Pixel coordinate grounding data:
* * * * *
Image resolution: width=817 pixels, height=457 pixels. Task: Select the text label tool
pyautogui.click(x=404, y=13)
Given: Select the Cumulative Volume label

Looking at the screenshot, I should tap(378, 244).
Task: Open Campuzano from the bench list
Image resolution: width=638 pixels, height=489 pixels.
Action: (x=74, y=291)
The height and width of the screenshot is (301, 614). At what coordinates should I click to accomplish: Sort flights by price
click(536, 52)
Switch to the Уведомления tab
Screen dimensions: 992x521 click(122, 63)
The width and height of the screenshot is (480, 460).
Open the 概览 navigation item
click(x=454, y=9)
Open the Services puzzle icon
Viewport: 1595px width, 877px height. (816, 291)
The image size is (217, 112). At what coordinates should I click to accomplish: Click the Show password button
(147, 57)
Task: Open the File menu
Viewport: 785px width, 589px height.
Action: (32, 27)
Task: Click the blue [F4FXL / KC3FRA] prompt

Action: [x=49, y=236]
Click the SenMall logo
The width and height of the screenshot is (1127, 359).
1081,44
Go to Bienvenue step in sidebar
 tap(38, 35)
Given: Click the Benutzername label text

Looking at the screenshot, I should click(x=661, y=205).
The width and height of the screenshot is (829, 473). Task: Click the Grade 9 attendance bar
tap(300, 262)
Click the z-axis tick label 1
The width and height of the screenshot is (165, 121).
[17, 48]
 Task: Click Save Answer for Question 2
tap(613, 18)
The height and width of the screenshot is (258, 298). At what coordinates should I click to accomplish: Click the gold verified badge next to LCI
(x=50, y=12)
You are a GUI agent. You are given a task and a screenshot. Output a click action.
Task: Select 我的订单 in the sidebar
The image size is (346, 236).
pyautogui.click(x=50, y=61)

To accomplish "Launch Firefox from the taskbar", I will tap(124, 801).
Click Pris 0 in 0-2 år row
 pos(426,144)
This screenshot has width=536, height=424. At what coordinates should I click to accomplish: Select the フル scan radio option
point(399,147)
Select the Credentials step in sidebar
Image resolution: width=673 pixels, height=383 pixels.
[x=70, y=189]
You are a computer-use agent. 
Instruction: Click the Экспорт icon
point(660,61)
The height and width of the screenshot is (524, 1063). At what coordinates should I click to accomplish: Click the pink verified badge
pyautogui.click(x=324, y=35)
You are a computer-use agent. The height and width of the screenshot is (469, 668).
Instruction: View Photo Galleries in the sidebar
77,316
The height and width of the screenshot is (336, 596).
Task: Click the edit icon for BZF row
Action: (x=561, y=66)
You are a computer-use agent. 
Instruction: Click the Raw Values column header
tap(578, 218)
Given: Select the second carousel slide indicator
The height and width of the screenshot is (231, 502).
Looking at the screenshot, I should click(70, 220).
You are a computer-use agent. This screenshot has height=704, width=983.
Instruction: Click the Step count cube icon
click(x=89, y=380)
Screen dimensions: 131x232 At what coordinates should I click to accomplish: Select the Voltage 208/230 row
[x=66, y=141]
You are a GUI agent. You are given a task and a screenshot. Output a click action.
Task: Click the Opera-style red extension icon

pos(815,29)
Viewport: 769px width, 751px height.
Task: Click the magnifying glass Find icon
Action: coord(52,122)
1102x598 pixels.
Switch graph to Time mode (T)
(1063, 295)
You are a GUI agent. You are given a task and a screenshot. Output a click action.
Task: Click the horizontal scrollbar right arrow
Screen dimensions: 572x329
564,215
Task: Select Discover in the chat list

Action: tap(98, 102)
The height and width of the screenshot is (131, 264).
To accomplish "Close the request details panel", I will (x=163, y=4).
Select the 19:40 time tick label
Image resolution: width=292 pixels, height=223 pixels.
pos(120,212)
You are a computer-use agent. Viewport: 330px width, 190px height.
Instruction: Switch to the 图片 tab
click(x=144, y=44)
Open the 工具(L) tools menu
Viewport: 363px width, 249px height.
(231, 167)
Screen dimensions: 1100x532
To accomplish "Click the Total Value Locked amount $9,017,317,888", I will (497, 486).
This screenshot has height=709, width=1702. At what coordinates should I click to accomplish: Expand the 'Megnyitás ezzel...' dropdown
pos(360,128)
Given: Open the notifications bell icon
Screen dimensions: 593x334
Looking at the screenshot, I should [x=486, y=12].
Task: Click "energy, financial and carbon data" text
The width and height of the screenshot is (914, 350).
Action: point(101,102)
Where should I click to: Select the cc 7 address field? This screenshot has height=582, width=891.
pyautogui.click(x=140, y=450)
* * * * *
#### What you have to do
Write out every record again, exactly as it was written.

#### Result
Image resolution: width=817 pixels, height=457 pixels. Task: Select the text label tool
pyautogui.click(x=404, y=13)
Given: Select the Cumulative Volume label

Looking at the screenshot, I should tap(378, 244).
Task: Open Campuzano from the bench list
Image resolution: width=638 pixels, height=489 pixels.
Action: (x=74, y=291)
The height and width of the screenshot is (301, 614). At what coordinates should I click to accomplish: Sort flights by price
click(536, 52)
Switch to the Уведомления tab
Screen dimensions: 992x521 click(122, 63)
The width and height of the screenshot is (480, 460).
Open the 概览 navigation item
click(x=454, y=9)
Open the Services puzzle icon
Viewport: 1595px width, 877px height. (816, 291)
The image size is (217, 112). At what coordinates should I click to accomplish: Click the Show password button
(147, 57)
Task: Open the File menu
Viewport: 785px width, 589px height.
Action: (32, 27)
Task: Click the blue [F4FXL / KC3FRA] prompt

Action: [x=49, y=236]
Click the SenMall logo
The width and height of the screenshot is (1127, 359).
1081,44
Go to Bienvenue step in sidebar
 tap(38, 35)
Given: Click the Benutzername label text

Looking at the screenshot, I should click(x=661, y=205).
The width and height of the screenshot is (829, 473). Task: Click the Grade 9 attendance bar
tap(300, 262)
Click the z-axis tick label 1
The width and height of the screenshot is (165, 121).
[17, 48]
 Task: Click Save Answer for Question 2
tap(613, 18)
The height and width of the screenshot is (258, 298). At what coordinates should I click to accomplish: Click the gold verified badge next to LCI
(x=50, y=12)
You are a GUI agent. You are given a task and a screenshot. Output a click action.
Task: Select 我的订单 in the sidebar
The image size is (346, 236).
pyautogui.click(x=50, y=61)

To accomplish "Launch Firefox from the taskbar", I will tap(124, 801).
Click Pris 0 in 0-2 år row
 pos(426,144)
This screenshot has width=536, height=424. At what coordinates should I click to accomplish: Select the フル scan radio option
point(399,147)
Select the Credentials step in sidebar
Image resolution: width=673 pixels, height=383 pixels.
[x=70, y=189]
You are a computer-use agent. 
Instruction: Click the Экспорт icon
point(660,61)
The height and width of the screenshot is (524, 1063). At what coordinates should I click to accomplish: Click the pink verified badge
pyautogui.click(x=324, y=35)
You are a computer-use agent. The height and width of the screenshot is (469, 668).
Instruction: View Photo Galleries in the sidebar
77,316
The height and width of the screenshot is (336, 596).
Task: Click the edit icon for BZF row
Action: (x=561, y=66)
You are a computer-use agent. 
Instruction: Click the Raw Values column header
tap(578, 218)
Given: Select the second carousel slide indicator
The height and width of the screenshot is (231, 502).
Looking at the screenshot, I should click(70, 220).
You are a computer-use agent. This screenshot has height=704, width=983.
Instruction: Click the Step count cube icon
click(x=89, y=380)
Screen dimensions: 131x232 At what coordinates should I click to accomplish: Select the Voltage 208/230 row
[x=66, y=141]
You are a GUI agent. You are given a task and a screenshot. Output a click action.
Task: Click the Opera-style red extension icon

pos(815,29)
Viewport: 769px width, 751px height.
Task: Click the magnifying glass Find icon
Action: coord(52,122)
1102x598 pixels.
Switch graph to Time mode (T)
(1063, 295)
You are a GUI agent. You are given a task and a screenshot. Output a click action.
Task: Click the horizontal scrollbar right arrow
Screen dimensions: 572x329
564,215
Task: Select Discover in the chat list

Action: tap(98, 102)
The height and width of the screenshot is (131, 264).
To accomplish "Close the request details panel", I will (x=163, y=4).
Select the 19:40 time tick label
Image resolution: width=292 pixels, height=223 pixels.
pos(120,212)
You are a computer-use agent. Viewport: 330px width, 190px height.
Instruction: Switch to the 图片 tab
click(x=144, y=44)
Open the 工具(L) tools menu
Viewport: 363px width, 249px height.
(231, 167)
Screen dimensions: 1100x532
To accomplish "Click the Total Value Locked amount $9,017,317,888", I will (497, 486).
This screenshot has height=709, width=1702. At what coordinates should I click to accomplish: Expand the 'Megnyitás ezzel...' dropdown
pos(360,128)
Given: Open the notifications bell icon
Screen dimensions: 593x334
Looking at the screenshot, I should [x=486, y=12].
Task: Click "energy, financial and carbon data" text
The width and height of the screenshot is (914, 350).
Action: point(101,102)
Where should I click to: Select the cc 7 address field? This screenshot has height=582, width=891.
pyautogui.click(x=140, y=450)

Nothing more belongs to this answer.